Выбрать главу

Это своеобразие видения Бориса Тихомолова-летчика счастливо сохранил Борис Тихомолов-писатель. Его художественный взгляд проникает далеко и вместе с тем обладает свойством "неурезанного" видения схватывать картину в ее целостности. Попробуйте разъять, что-то выделить в картине, которую рисует Б. Тихомолов, и очарование неподдельности воспроизводимого писателем исчезнет.

Личность рассказчика и главного героя книги "Небо в огне" нерасчленимы. Перед нами характер, симпатии к которому проявляются сразу. Мы узнаем его в кругу друзей, в боях с вратами, наедине с самим собой. Видим его сомневающимся и торжествующим, умеющим ценить добрую шутку и подтрунивающим над самим собой. Это отважный человек с отзывчивым сердцем, добрый к друзьям и непримиримый к врагам. В книге он раскрывается как личность незаурядный летчик. Но только ли летчик? Скорее всего это обобщенный образ человека нового мира. Именно он, этот простой советский человек и воин, не согнувшись, не расслабившись, выдержал горечь неудач и поражений первых лет войны, опрокинул затем врага и добил его в собственном логове.

Каждый из героев этой повести обладает своим точно и мастерски выписанным складом характера - будь то штурман Евсеев, стрелок Китнюк или радист Заяц, составляющие экипаж самолета. Вася Челышев и многие другие, живо нарисованные персонажи повести. Каждый из них приходит своим путем к тому высокому, проявлению духа, который объединяет их всех в когорту патриотов. Автор стремится добраться до глубины нравственности, тех запасников души, которые позволяют его героям в невероятно трудных ситуациях до конца сохранять мужество и отвагу.

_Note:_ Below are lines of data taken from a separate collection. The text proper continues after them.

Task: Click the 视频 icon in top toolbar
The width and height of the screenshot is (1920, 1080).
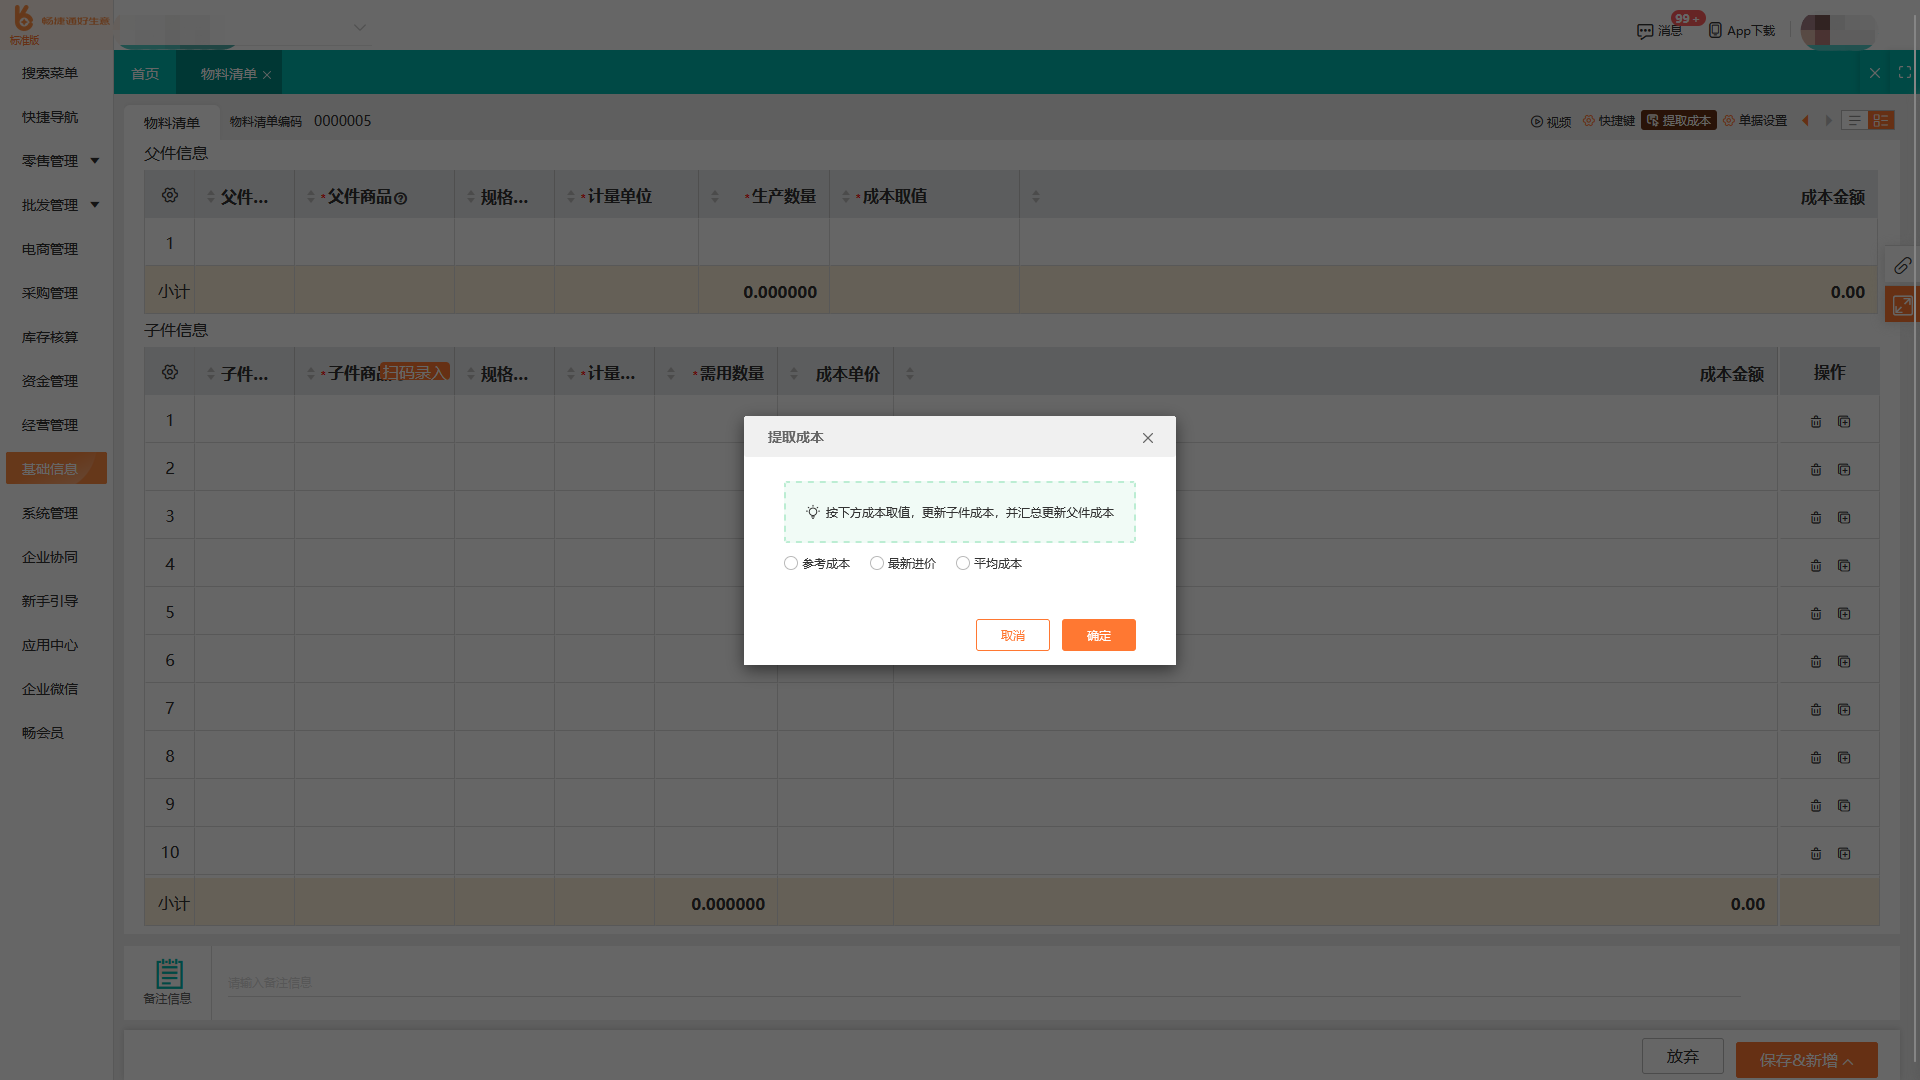Action: [1551, 121]
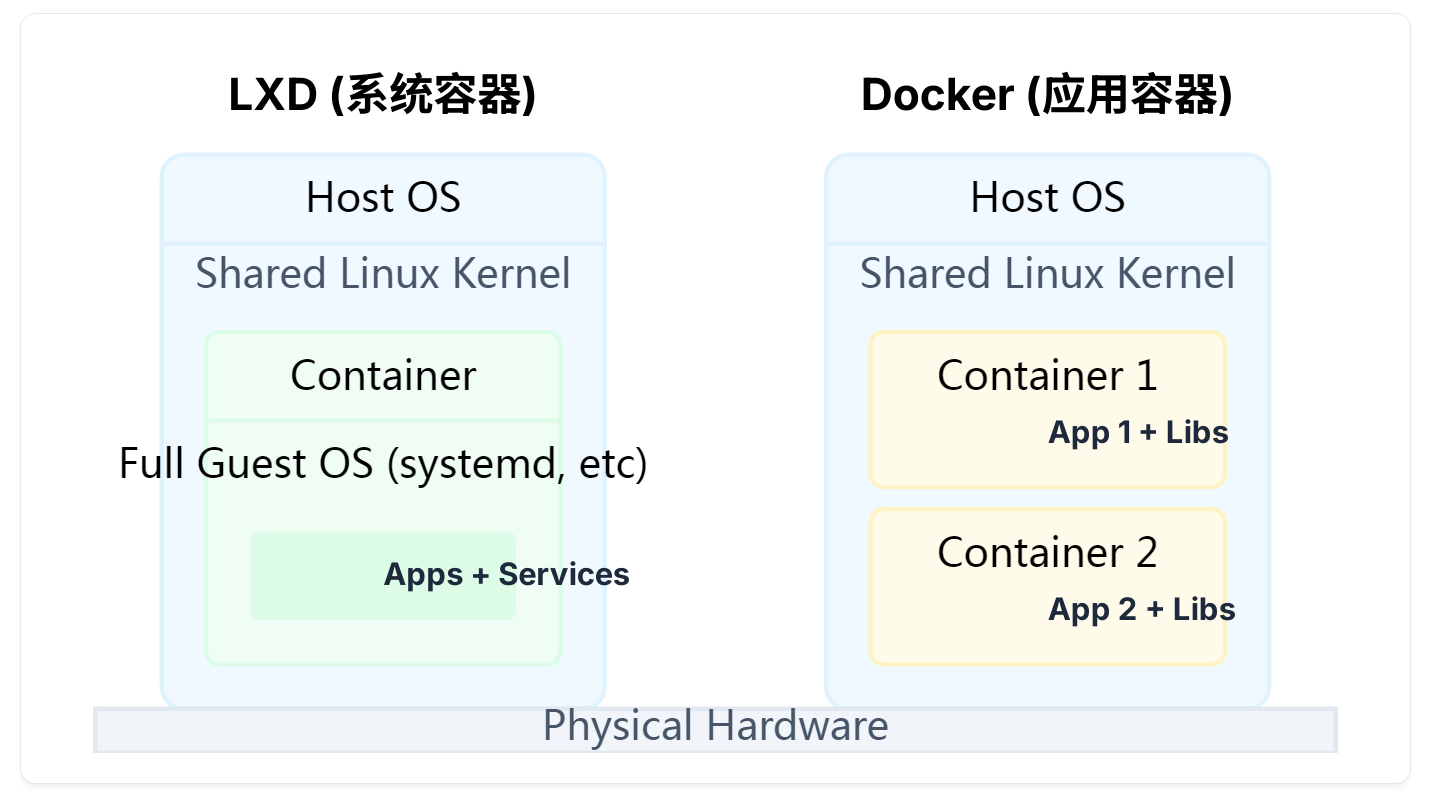This screenshot has width=1432, height=803.
Task: Select the LXD 'Container' label
Action: click(x=383, y=376)
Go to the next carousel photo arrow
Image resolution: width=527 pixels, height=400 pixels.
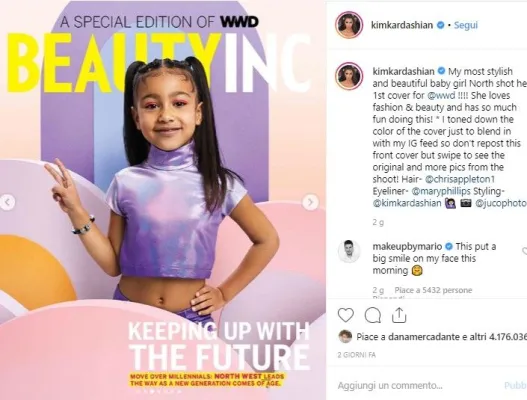pos(310,202)
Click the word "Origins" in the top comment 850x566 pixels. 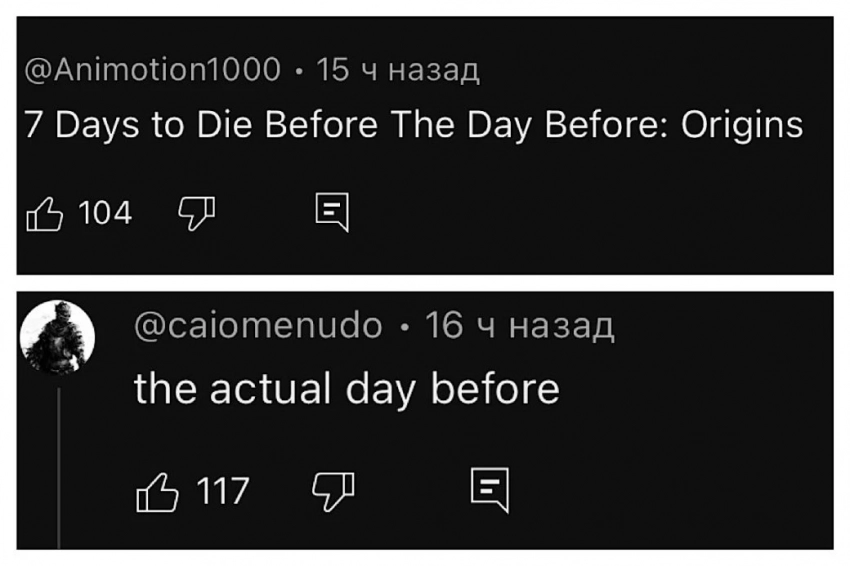[742, 125]
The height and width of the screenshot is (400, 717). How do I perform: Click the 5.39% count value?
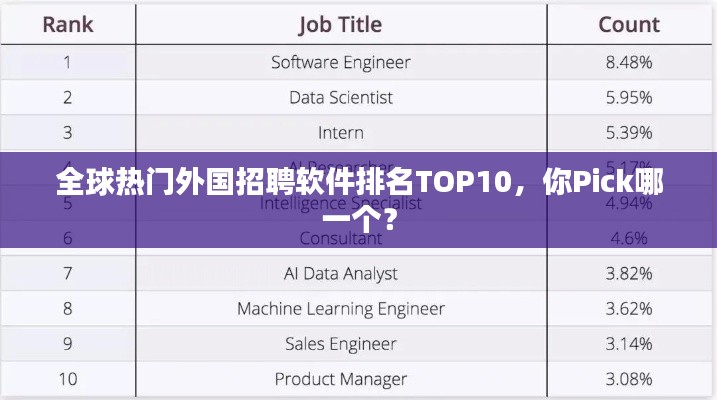(629, 132)
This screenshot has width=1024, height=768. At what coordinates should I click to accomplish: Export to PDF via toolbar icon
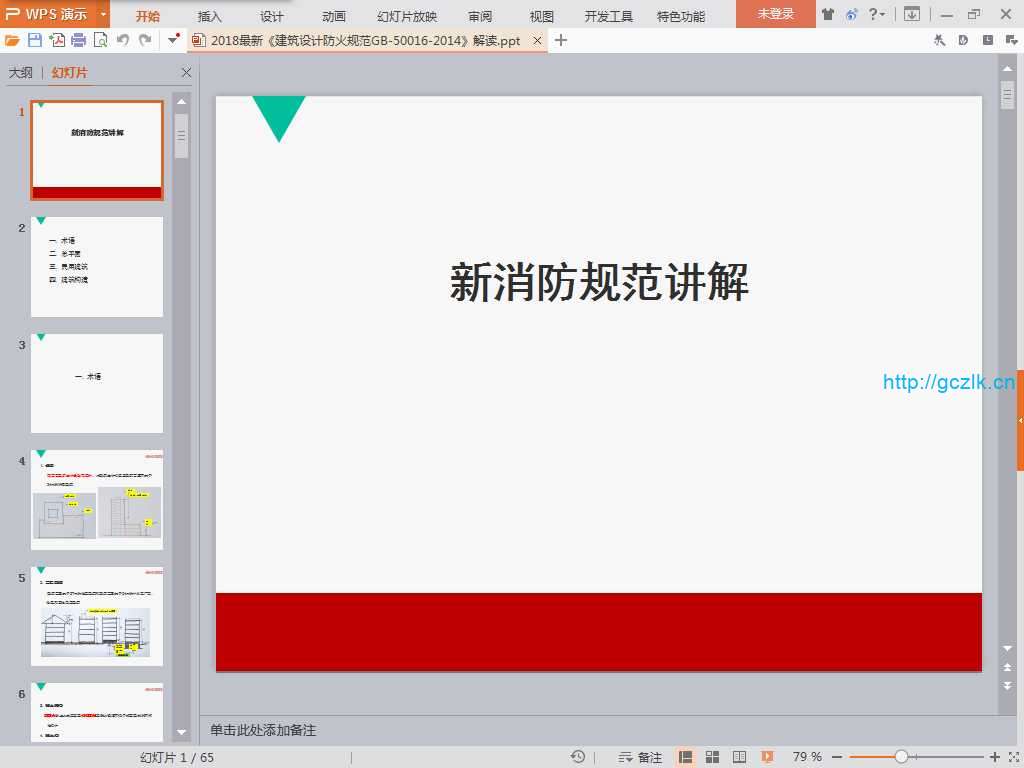click(57, 40)
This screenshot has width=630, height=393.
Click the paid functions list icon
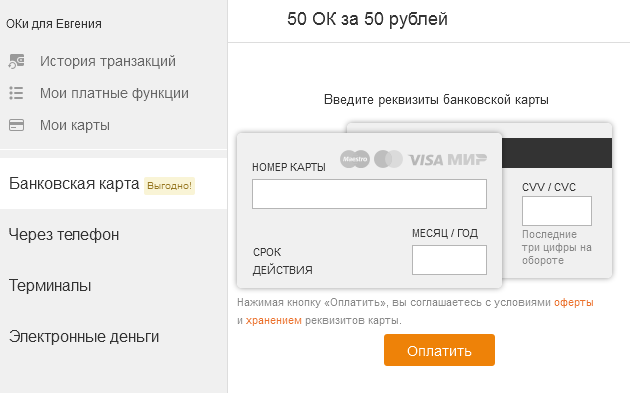click(x=16, y=93)
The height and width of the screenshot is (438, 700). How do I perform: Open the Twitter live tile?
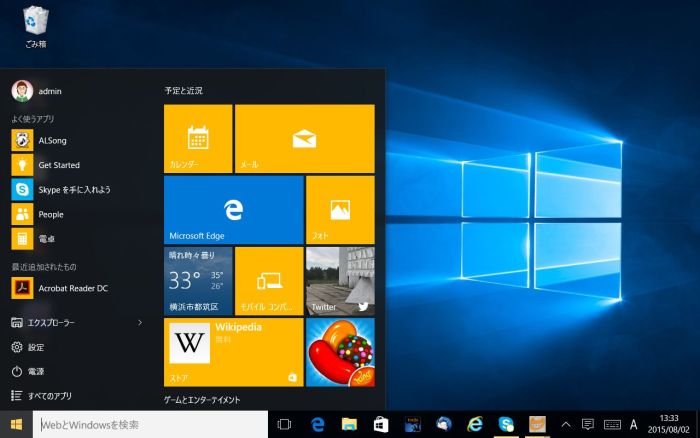point(340,281)
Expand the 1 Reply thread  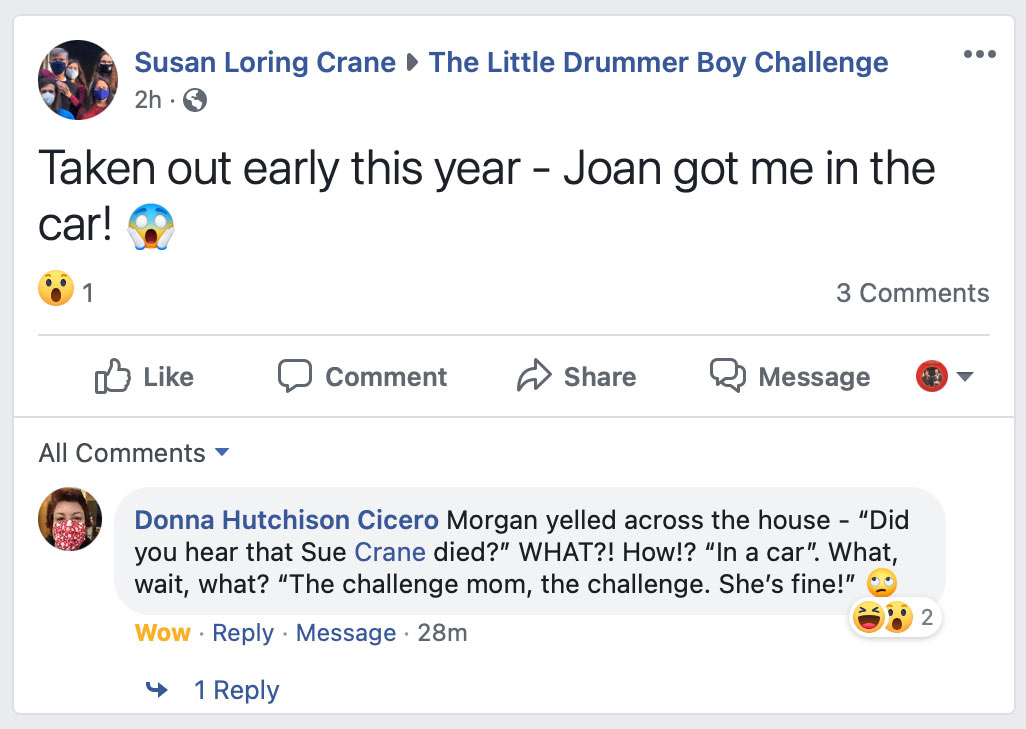[236, 690]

Писатель продолжает работу над своей книгой. И мы еще встретимся с героями, которых полюбили за чистоту душевных помыслов и сердечность, доброту к людям и гуманность, смелость и бескомпромиссность в борьбе. За то яркое проявление души советского человека, имя которому - мужество.

Николай ВЕЛЕНГУРИН

 

Боевому другу Алексею Ивановичу Щербакову,

бывшему командиру 3-го гвардейского полка авиации дальнего действия,

человеку, чья доброта и мудрость являли нам пример истинного патриотизма,

любви к жизни и делу, которому мы служили в суровые годы войны,

с чувством сердечной благодарности.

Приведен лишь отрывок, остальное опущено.